(Data excerpts)
-- Opening Marker --
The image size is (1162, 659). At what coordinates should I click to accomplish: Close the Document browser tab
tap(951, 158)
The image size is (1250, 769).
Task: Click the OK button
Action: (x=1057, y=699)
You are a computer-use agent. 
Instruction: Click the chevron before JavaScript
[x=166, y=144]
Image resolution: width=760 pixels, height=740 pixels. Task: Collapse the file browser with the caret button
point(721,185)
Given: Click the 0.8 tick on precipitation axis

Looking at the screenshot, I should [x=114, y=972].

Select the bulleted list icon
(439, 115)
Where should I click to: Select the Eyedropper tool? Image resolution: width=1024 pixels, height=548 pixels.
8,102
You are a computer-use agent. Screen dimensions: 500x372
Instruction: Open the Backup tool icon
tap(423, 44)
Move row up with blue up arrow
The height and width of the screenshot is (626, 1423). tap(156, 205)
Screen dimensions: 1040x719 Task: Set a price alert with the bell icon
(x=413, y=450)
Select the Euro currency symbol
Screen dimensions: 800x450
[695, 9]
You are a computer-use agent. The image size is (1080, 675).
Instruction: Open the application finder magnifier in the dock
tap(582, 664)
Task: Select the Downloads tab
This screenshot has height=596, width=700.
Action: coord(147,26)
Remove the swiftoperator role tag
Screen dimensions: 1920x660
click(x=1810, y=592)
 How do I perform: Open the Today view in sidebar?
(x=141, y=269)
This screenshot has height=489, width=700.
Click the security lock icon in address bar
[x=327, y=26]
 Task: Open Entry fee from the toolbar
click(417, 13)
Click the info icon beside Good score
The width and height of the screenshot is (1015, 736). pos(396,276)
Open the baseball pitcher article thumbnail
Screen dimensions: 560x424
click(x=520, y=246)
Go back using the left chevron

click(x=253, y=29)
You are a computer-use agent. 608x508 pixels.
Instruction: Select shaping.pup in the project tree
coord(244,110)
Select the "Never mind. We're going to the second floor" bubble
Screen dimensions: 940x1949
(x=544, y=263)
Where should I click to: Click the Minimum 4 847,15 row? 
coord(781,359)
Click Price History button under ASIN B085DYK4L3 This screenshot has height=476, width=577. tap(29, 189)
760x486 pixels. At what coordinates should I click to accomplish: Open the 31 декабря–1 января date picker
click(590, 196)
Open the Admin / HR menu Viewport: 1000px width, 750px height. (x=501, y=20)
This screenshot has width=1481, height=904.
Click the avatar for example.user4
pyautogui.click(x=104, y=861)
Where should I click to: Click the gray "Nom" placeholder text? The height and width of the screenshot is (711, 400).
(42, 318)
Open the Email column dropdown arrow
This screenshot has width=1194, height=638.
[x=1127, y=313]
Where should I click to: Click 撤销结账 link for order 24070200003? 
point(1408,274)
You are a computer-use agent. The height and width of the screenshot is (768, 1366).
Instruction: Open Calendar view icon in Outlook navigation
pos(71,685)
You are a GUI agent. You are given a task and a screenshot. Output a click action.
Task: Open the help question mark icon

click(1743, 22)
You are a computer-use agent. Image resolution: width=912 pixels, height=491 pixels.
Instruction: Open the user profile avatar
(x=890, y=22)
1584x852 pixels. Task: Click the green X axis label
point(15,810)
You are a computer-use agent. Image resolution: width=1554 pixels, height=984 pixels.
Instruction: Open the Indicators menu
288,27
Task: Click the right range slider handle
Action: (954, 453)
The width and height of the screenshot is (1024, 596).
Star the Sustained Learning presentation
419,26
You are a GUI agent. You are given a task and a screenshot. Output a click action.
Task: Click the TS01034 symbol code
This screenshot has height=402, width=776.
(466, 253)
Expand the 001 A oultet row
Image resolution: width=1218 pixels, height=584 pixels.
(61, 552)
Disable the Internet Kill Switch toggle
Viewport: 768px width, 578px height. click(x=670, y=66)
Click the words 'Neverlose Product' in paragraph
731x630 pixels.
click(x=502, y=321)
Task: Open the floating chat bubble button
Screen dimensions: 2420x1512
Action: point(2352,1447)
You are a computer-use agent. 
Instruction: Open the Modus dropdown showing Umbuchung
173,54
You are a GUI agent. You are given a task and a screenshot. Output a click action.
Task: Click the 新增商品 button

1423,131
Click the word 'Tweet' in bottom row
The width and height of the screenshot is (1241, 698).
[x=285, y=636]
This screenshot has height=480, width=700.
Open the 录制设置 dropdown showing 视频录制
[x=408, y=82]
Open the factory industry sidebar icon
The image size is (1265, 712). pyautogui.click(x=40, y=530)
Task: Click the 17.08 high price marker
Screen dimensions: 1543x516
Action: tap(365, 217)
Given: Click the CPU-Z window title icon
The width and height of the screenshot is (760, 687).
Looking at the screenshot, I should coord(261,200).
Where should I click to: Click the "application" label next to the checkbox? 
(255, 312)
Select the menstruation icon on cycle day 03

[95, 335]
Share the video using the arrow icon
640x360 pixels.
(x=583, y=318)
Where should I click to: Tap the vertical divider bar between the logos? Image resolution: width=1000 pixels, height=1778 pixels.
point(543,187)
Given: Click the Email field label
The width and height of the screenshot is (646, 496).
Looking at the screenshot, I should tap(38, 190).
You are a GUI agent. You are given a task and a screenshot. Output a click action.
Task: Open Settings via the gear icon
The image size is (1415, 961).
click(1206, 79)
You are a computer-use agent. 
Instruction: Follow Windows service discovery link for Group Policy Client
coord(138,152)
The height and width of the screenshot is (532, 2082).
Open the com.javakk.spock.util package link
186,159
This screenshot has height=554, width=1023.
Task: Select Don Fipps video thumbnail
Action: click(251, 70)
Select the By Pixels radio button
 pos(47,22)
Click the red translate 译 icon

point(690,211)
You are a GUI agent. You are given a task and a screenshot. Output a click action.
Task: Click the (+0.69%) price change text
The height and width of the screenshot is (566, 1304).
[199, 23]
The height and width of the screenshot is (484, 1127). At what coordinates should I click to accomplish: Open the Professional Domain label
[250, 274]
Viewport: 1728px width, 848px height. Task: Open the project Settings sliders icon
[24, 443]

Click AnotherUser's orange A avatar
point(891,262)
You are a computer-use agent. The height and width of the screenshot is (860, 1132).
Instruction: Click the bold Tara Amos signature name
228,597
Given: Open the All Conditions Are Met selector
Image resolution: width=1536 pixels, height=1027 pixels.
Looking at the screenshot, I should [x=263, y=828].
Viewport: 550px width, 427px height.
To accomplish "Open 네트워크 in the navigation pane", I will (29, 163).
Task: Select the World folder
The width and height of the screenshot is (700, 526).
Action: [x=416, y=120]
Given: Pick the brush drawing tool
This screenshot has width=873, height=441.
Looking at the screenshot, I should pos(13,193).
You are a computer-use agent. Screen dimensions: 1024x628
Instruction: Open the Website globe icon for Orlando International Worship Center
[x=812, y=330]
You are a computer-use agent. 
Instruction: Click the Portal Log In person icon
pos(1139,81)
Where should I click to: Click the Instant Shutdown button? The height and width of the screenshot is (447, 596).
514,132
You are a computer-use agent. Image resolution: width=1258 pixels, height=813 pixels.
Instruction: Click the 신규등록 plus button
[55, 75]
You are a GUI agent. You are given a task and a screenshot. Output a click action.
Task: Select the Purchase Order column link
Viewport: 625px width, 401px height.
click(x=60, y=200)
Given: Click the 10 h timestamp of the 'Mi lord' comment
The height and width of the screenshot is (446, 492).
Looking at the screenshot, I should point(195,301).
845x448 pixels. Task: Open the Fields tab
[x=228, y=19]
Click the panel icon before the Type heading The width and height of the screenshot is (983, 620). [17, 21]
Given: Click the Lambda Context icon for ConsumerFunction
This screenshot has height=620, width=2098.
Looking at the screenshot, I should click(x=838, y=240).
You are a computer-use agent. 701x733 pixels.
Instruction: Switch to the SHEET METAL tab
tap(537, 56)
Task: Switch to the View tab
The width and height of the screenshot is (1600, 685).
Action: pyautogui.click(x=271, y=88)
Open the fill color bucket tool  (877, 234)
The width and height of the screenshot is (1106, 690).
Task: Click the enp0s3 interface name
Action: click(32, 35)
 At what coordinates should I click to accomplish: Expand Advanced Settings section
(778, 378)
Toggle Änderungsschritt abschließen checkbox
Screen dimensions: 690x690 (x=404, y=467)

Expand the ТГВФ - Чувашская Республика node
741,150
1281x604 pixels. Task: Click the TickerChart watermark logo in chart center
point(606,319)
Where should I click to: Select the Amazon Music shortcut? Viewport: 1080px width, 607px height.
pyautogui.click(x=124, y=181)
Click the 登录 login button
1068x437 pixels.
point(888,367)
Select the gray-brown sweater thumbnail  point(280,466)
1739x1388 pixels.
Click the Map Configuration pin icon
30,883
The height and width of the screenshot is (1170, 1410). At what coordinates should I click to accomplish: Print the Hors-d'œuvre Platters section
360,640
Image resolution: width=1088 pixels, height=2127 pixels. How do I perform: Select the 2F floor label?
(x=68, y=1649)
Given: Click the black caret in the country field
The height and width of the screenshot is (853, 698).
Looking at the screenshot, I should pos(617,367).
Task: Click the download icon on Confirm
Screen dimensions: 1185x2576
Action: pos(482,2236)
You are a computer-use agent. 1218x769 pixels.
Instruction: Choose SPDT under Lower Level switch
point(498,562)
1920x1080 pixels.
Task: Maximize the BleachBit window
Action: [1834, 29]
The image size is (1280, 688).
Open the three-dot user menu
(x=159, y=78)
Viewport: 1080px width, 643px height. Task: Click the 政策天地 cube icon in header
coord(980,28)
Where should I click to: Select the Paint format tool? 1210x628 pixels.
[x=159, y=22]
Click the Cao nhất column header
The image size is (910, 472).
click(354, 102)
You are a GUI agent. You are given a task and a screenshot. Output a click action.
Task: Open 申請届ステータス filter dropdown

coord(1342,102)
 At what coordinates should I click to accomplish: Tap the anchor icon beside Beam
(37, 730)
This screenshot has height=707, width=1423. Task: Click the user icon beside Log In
-- Closing Marker --
Task:
Produce an exact transcription of the lines from the one containing "Expand the ТГВФ - Чувашская Республика node" through the end of the records, both included, and no other lines.

The completed task:
Expand the ТГВФ - Чувашская Республика node
741,150
1281x604 pixels. Task: Click the TickerChart watermark logo in chart center
point(606,319)
Where should I click to: Select the Amazon Music shortcut? Viewport: 1080px width, 607px height.
pyautogui.click(x=124, y=181)
Click the 登录 login button
1068x437 pixels.
point(888,367)
Select the gray-brown sweater thumbnail  point(280,466)
1739x1388 pixels.
Click the Map Configuration pin icon
30,883
The height and width of the screenshot is (1170, 1410). At what coordinates should I click to accomplish: Print the Hors-d'œuvre Platters section
360,640
Image resolution: width=1088 pixels, height=2127 pixels. How do I perform: Select the 2F floor label?
(x=68, y=1649)
Given: Click the black caret in the country field
The height and width of the screenshot is (853, 698).
Looking at the screenshot, I should pos(617,367).
Task: Click the download icon on Confirm
Screen dimensions: 1185x2576
Action: pos(482,2236)
You are a computer-use agent. 1218x769 pixels.
Instruction: Choose SPDT under Lower Level switch
point(498,562)
1920x1080 pixels.
Task: Maximize the BleachBit window
Action: [1834, 29]
The image size is (1280, 688).
Open the three-dot user menu
(x=159, y=78)
Viewport: 1080px width, 643px height. Task: Click the 政策天地 cube icon in header
coord(980,28)
Where should I click to: Select the Paint format tool? 1210x628 pixels.
[x=159, y=22]
Click the Cao nhất column header
The image size is (910, 472).
click(354, 102)
You are a GUI agent. You are given a task and a screenshot. Output a click action.
Task: Open 申請届ステータス filter dropdown

coord(1342,102)
 At what coordinates should I click to accomplish: Tap the anchor icon beside Beam
(37, 730)
This screenshot has height=707, width=1423. Task: Click the user icon beside Log In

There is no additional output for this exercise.